* YOUR GOAL *
Transcribe the account of prenatal testing below word for word, from "Only a very" to "the best decision.".

Only a very small percentage of fetuses with Turner syndrome survived to birth, that most died in the womb at 19-24 weeks.
Twelve years ago I found out I was pregnant with my first child. I was 38, which meant that I was at increased risk for having a baby with abnormal chromosomes, especially Down syndrome.
I carefully chose a doctor to do the chorionic villous sampling test in my first trimester. I went for the testing without my husband because I thought it would be straightforward and we’d be getting results later. That turned out to not have been the best decision.
In order to do the test, they first do an ultrasound to see if the fetus is positioned in a way that it can be done. After the tech did the ultrasound, she left and told me that the doctor would be in shortly. He came in the room, sat down, looked at me and told me that the ultrasound was abnormal, that the nuchal translucency (a measure of the thickness of the tissue on the back of the neck) was 6 mm when it should be 2 mm. I quickly learned that this meant that there was a lot of swelling of the baby’s body and that it meant that there was something very wrong, most likely a genetic problem that caused a problem with the heart. We could get more information by completing the testing, which we did that day. Then we waited for the genetic results.

* GIVEN DATA *
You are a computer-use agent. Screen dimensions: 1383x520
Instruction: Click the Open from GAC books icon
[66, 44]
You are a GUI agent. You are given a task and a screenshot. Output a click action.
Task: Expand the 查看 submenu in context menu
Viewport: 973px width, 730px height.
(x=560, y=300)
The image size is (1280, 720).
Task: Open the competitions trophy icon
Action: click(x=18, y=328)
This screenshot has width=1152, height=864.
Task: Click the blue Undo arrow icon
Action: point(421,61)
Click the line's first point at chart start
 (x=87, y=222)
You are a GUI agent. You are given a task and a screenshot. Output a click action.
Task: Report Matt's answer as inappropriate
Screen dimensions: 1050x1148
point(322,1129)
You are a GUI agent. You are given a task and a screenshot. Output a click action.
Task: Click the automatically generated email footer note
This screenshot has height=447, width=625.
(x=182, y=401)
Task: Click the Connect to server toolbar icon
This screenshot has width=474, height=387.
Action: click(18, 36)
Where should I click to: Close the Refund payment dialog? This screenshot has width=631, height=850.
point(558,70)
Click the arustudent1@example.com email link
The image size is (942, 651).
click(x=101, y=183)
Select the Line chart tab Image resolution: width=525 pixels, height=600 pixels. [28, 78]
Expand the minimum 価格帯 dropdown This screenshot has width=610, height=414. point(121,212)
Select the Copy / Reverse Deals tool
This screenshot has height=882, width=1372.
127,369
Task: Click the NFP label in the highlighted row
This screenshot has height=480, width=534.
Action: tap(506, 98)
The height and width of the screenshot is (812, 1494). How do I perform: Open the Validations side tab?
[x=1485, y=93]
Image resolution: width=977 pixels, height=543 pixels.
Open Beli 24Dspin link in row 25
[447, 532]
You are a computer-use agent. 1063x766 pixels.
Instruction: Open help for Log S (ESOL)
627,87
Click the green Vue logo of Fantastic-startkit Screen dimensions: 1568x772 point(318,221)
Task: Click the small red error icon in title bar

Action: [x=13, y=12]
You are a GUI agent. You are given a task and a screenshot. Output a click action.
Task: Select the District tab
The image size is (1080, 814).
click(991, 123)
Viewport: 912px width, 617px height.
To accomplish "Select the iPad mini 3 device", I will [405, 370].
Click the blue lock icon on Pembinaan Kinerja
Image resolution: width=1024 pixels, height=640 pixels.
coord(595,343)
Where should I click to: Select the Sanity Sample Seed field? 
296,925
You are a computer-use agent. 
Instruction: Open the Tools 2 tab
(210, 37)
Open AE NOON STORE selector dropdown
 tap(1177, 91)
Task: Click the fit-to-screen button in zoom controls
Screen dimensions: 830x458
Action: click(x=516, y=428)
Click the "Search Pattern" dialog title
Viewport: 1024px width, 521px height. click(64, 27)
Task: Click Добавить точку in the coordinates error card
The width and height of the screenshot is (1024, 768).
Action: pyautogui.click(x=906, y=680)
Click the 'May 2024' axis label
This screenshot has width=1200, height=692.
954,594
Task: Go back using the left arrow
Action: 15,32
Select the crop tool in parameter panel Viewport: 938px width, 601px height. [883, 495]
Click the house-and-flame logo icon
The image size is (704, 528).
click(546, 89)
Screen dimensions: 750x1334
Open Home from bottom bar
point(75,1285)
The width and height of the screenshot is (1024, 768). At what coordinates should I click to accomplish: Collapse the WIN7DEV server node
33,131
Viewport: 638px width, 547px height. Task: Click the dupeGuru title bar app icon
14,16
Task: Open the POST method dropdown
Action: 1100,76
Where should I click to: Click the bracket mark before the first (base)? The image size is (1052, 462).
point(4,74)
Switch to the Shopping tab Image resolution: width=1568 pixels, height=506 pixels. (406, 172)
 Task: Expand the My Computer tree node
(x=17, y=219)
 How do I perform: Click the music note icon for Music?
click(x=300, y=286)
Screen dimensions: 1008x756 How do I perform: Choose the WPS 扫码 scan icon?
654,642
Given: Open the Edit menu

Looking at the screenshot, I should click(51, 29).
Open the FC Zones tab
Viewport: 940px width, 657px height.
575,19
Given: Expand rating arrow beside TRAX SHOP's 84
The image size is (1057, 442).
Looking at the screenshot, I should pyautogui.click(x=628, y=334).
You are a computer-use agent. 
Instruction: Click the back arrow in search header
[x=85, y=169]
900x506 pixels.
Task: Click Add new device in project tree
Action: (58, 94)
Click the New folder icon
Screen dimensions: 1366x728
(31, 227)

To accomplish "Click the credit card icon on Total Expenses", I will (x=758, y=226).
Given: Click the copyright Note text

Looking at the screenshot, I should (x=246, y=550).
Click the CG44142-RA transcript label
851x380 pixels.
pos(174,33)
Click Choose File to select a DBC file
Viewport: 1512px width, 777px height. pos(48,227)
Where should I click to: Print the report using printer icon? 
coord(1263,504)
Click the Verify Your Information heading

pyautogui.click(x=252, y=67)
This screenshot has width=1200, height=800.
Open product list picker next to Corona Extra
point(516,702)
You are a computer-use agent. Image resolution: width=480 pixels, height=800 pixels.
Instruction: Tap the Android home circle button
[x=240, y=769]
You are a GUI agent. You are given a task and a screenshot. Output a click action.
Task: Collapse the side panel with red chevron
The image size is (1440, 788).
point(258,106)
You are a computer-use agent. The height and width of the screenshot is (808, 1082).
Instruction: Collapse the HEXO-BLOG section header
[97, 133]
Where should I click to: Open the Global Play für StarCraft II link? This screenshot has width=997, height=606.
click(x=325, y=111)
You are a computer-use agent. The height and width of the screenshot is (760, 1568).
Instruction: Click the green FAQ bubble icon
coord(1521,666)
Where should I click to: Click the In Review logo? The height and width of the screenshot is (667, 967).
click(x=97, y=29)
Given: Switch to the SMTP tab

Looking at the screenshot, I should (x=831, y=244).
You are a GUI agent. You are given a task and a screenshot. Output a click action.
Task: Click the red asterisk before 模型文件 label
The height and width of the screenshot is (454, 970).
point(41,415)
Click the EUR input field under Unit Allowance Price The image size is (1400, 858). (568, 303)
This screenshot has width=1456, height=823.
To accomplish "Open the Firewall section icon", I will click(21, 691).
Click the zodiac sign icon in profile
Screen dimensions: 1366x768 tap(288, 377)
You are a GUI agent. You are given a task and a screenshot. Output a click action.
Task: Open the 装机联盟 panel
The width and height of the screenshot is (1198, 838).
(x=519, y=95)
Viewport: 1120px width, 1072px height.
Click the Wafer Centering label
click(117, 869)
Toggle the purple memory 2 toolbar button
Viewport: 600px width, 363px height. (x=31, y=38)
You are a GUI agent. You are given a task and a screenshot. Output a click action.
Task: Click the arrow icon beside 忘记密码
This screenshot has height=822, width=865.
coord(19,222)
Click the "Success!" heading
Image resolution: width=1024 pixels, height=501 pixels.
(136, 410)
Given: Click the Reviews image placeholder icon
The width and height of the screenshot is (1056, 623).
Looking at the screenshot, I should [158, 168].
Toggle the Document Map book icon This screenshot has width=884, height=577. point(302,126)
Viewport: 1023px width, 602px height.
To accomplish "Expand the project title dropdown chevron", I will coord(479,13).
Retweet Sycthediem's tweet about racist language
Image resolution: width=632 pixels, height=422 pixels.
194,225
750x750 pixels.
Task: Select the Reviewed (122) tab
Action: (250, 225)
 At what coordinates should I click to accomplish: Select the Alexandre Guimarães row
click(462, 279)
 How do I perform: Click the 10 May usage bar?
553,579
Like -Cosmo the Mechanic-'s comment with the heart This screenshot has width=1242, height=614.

* EXERCISE ANSWER *
Only a very small percentage of fetuses with Turner syndrome survived to birth, that most died in the womb at 19-24 weeks.
Twelve years ago I found out I was pregnant with my first child. I was 38, which meant that I was at increased risk for having a baby with abnormal chromosomes, especially Down syndrome.
I carefully chose a doctor to do the chorionic villous sampling test in my first trimester. I went for the testing without my husband because I thought it would be straightforward and we’d be getting results later. That turned out to not have been the best decision.